ACCEPTING MY POSTPARTUM LOOK

 


I have really struggled when it comes to accepting my postpartum look and styling it, particularly in those early days. I found myself in a weird phase, obviously my pre baby clothes weren't going to fit but some of my maternity clothes didn't quite hit the mark either. 


From previous conversations I've had with people and what I've read from others on social media was that they felt like they had lost their identity post baby, I was always a little confused and thought I won't be like that - shock, I was and still sometimes am. 


It has taken you nine months to grow an actual human inside of you, you're body has been put through so much with skin stretching, organs pushed around and then the physical and how demanding it is to give birth, no matter if you've had a wonderful natural birth or an emergency or chosen c-section. (I'm trying not to add any negative connotations as you may be reading this with the impending due date looming.

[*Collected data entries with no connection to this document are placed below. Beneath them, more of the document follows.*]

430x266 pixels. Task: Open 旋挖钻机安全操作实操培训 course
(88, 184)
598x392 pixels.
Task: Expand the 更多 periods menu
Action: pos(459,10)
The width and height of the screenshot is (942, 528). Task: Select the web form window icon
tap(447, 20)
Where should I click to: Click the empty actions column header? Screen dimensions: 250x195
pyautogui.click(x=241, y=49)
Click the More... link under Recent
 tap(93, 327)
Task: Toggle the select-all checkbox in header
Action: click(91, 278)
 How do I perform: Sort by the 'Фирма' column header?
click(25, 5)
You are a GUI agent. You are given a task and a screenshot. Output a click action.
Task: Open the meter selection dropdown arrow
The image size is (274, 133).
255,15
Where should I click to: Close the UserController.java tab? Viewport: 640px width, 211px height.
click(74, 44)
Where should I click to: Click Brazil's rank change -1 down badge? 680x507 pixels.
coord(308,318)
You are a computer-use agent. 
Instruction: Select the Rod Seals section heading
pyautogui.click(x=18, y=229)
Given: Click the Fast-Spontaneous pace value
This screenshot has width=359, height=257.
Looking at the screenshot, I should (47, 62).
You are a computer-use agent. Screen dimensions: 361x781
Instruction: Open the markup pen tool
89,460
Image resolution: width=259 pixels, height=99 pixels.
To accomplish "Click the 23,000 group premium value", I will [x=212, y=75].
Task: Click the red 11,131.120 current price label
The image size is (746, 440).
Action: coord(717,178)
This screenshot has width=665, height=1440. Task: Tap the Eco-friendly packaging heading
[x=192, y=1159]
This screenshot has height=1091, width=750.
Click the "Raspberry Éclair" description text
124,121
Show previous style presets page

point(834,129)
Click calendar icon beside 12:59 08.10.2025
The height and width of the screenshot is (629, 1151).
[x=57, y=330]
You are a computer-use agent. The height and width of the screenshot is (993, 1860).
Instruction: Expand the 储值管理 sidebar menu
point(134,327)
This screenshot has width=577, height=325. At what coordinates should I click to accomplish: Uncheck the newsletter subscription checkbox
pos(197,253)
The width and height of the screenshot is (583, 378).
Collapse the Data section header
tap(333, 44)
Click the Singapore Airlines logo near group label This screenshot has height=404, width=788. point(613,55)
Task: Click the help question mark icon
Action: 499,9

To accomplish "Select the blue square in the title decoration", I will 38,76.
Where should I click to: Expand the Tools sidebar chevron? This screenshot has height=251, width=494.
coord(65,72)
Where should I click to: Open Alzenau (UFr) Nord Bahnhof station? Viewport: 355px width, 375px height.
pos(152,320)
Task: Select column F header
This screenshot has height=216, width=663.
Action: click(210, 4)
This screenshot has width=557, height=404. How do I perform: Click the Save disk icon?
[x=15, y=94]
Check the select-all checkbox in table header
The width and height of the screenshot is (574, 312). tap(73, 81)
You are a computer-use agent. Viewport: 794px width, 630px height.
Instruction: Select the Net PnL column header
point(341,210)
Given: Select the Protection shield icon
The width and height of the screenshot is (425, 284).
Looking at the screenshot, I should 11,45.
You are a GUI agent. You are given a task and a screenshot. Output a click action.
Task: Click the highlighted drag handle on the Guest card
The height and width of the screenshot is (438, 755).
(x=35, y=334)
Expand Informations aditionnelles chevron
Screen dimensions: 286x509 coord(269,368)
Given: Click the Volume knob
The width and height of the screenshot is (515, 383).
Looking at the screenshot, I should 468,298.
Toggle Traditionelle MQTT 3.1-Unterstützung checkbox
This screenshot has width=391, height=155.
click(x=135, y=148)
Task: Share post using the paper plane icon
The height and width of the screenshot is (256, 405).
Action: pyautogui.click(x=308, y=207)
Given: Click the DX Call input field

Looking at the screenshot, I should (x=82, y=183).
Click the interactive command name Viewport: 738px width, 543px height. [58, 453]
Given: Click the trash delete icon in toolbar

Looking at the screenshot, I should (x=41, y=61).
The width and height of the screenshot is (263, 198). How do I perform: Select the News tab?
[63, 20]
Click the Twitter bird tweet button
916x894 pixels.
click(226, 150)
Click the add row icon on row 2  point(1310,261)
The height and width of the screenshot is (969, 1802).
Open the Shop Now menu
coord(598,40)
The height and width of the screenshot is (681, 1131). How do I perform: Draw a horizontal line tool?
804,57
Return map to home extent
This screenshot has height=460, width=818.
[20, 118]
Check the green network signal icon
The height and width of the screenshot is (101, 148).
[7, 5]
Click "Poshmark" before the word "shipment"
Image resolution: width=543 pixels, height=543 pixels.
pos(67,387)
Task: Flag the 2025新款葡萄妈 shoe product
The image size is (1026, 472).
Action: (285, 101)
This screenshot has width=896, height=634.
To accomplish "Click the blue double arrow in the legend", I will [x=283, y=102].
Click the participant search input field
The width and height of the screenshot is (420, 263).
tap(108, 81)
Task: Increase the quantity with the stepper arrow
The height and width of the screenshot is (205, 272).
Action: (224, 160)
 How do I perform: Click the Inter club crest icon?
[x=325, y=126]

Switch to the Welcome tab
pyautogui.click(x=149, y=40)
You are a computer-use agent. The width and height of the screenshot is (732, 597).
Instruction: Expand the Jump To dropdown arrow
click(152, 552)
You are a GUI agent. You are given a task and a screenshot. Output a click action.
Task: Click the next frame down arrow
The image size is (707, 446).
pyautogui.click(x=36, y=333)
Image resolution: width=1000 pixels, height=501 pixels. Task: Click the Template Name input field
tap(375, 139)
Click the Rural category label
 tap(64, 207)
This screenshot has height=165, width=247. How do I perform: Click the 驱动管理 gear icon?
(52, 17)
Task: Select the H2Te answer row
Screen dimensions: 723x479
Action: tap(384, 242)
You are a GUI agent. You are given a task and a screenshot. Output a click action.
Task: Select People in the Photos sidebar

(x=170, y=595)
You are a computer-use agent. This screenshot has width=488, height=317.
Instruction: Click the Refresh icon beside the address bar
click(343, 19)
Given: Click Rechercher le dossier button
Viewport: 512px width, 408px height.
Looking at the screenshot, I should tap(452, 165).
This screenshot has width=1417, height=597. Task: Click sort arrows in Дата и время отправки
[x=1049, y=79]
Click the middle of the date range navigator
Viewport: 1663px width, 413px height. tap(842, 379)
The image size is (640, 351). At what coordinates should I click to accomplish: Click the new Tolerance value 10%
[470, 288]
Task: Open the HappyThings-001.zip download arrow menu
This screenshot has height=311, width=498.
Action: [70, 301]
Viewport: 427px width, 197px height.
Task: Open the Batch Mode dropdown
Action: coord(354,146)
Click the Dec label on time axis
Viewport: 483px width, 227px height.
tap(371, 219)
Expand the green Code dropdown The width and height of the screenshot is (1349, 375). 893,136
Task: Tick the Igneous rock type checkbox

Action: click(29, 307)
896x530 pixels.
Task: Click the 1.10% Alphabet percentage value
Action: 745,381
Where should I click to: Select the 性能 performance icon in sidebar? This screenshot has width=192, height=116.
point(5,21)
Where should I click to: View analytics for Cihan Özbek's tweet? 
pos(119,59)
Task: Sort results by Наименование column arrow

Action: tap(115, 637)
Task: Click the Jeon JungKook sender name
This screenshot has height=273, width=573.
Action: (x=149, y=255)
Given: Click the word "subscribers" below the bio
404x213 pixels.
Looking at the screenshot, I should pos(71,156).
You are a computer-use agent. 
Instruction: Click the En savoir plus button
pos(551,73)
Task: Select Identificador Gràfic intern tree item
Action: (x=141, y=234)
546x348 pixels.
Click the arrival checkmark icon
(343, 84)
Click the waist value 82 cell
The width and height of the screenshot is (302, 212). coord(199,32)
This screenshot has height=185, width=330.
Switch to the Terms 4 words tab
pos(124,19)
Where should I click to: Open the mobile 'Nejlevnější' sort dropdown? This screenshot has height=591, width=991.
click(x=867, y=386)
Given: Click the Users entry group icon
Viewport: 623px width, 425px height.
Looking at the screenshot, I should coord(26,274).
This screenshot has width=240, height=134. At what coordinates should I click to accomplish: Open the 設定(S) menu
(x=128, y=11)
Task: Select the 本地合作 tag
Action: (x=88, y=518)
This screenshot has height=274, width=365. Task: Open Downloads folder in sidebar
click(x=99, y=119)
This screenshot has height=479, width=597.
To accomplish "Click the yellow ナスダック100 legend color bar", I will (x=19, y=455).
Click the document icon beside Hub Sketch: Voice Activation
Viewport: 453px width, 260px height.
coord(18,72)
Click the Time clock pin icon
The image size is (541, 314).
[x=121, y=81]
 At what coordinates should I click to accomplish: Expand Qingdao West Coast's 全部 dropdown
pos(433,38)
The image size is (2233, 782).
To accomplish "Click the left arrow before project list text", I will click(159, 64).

It is hard don't get me wrong but I would honestly do it all again and so many others do.) 



I'd say it's like a click of your fingers and you're body is expected to revert to how it used to be pre-baby; now we all know it may never be the same as what you were used to but that's perfectly ok. I had this stomach which looked bloated but wobbled (the weirdest sensation ever), I had deep red stretch marks across my hips, tops of my thighs and my lower stomach but these all tell a very special story. I gained three stone throughout my pregnancy and probably a little after I gave birth due to eating a lot of food; it was Christmas after all! I realised that a quick bounce back was not on the cards to me and it would take me a while to lose the weight, slowly but surely it is happening. 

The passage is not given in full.